Patients who are treated with chemotherapy for their solid tumors have an increased risk of therapy-related myelodysplastic syndrome and acute myeloid leukemia (tMDS/AML) despite advances in chemotherapy regimens, according to a new study in JAMA Oncology.
Patients who are treated with chemotherapy for their solid tumors have an increased risk of therapy-related myelodysplastic syndrome and acute myeloid leukemia (tMDS/AML) despite advances in chemotherapy regimens, according to a new study in JAMA Oncology.1
The study analyzed 700,612 adults in a US cancer data registry. Patients were between the ages of 20 and 84 years and had their first primary solid cancer diagnosed between 2000 and 2013, and they survived 1 year or longer. One year after the primary diagnosis, patients were followed until second cancer diagnosis, death, age 85, loss of follow-up, or the end of the study.
“Although the absolute risk of developing tMDS/AML is low, its treatment is often resource intensive and associated with substantial morbidity; overall survival is poor, highlighting its clinical significance,” the authors explained.
Among the 700,612 adults analyzed, there were 1619 cases of tMDS/AML and the researchers found elevated risks of tMDS/AML for all 22 cancers. The risks were highest after chemotherapy for bone, soft tissue, and testis cancers. Therapy-related MDS/AML risks were not elevated in patients treated with chemotherapy for colon cancer.
According to the authors, this study is the first to provide clear evidence that chemotherapy for oral cavity or pharynx, esophagus, stomach, rectum, larynx, bone, cervix, uterine corpus, and vagina or vulva cancers is associated with an risk of tMDS/AML.
In an accompany editorial,2 Shyam A. Patel, MD, PhD, of the Stanford Cancer Institute at Stanford University School of Medicine, highlighted the study’s finding that treatment with chemotherapy at a young age actually posed the highest relative risk.
He added that the study raises the question of how to perform a risk assessment of chemotherapy used to treat solid tumors.
“Future efforts should be focused specifically on patients who are at highest risk of tMDS/AML. It is critical that risk assessment models for tMDS/AML consider the clonal evolution of subclinical mutations into overt, clinically apparent disease,” he concluded.
1. Morton LM, Dores GM, Schonfeld SJ, et al.

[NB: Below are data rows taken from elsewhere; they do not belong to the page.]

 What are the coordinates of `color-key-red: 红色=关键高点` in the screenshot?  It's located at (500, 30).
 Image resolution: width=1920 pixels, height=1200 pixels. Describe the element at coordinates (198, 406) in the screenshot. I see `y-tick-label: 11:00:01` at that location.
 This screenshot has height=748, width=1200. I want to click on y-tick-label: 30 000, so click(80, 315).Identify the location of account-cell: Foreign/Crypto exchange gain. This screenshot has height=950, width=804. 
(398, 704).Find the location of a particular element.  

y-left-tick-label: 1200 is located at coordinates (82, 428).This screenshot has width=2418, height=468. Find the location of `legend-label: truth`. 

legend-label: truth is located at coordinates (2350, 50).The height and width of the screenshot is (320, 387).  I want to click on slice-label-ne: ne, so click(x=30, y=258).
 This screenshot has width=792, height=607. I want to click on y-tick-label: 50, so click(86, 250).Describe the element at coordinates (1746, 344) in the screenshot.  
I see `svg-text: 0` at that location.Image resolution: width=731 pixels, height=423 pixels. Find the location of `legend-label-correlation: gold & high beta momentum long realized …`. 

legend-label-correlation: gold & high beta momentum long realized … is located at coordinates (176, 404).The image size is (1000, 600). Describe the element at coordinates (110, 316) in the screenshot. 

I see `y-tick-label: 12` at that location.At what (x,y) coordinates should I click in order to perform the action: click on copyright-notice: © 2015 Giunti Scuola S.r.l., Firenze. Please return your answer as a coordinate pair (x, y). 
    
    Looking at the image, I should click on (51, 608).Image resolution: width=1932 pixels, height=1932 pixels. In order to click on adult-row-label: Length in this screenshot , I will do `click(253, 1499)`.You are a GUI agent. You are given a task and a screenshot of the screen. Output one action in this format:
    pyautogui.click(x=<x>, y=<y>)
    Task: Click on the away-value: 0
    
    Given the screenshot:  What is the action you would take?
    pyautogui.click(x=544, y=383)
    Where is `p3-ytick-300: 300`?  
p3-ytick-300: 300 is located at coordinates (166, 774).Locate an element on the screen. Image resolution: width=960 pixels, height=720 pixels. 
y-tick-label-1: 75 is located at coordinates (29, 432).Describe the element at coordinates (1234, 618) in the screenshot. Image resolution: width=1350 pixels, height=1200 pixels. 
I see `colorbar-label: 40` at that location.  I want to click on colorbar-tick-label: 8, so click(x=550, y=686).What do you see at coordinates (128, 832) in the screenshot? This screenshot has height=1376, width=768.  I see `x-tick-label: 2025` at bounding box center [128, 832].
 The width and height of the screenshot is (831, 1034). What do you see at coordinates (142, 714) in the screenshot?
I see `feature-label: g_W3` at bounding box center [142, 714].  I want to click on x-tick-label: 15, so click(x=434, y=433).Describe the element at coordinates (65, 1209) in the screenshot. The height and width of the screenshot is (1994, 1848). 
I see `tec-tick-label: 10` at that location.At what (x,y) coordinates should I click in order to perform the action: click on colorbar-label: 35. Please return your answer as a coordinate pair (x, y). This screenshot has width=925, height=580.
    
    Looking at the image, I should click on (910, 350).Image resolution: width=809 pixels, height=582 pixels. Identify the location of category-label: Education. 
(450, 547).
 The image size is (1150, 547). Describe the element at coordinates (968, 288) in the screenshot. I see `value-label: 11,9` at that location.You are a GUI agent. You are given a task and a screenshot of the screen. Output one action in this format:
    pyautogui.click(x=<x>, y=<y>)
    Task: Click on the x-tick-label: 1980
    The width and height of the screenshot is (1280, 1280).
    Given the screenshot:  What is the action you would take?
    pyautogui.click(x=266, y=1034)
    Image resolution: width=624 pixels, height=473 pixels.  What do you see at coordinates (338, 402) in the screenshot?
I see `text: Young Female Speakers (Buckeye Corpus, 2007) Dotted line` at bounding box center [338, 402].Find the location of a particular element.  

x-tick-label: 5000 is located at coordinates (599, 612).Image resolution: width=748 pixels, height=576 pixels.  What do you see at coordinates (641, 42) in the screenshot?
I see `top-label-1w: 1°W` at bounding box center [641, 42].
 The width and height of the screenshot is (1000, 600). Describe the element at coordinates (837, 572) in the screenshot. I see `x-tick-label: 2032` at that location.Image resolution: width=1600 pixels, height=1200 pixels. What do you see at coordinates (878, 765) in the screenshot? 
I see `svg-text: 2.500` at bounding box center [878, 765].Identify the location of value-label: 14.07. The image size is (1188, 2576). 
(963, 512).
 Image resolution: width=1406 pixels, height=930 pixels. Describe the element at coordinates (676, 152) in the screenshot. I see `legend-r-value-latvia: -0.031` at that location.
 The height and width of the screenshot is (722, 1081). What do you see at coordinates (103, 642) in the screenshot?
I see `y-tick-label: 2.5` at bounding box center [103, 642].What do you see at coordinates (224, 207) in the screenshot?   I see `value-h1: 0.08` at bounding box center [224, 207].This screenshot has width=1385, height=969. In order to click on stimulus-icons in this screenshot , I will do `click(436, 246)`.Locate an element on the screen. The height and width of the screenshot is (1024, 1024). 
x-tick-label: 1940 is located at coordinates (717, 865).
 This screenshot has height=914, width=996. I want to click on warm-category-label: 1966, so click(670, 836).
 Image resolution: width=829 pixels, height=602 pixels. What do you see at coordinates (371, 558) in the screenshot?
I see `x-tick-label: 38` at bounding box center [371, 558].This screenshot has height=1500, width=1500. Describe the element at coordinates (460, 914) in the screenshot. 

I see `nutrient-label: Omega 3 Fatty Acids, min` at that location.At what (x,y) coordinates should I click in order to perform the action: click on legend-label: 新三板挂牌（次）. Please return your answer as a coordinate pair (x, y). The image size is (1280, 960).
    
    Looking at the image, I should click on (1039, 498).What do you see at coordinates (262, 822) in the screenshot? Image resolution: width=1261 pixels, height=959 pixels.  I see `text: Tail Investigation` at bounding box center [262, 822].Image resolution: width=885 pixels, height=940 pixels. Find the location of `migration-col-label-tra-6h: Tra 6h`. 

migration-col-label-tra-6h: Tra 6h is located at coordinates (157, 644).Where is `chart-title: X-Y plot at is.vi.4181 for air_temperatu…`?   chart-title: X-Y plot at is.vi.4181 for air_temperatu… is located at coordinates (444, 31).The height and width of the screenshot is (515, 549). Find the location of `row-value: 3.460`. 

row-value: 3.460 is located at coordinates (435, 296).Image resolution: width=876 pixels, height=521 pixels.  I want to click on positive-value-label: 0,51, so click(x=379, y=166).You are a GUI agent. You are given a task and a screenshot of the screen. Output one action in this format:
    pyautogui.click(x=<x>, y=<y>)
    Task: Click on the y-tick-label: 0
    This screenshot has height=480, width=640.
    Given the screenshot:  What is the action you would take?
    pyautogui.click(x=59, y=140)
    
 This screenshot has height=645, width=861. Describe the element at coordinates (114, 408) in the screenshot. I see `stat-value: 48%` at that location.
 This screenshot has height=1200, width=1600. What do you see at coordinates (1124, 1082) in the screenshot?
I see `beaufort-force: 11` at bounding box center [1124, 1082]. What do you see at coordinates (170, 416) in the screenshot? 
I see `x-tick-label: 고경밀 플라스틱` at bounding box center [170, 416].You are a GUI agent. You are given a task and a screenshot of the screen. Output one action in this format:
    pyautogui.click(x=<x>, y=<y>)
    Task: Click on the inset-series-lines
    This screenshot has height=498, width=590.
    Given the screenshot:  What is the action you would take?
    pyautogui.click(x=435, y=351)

Association of chemotherapy for solid tumors with development of therapy-related myelodysplastic syndrome or acute myeloid leukemia in the modern era. [published online December 20, 2018]. JAMA Oncol. doi:10.1001/jamaoncol.2018.5625.
2. Patel SA. Myelodysplastic syndrome and acute myeloid leukemiar risk associated with solid tumor chemotherapy. [published online December 20, 2018]. JAMA Oncol. doi:10.1001/jamaoncol.2018.5617.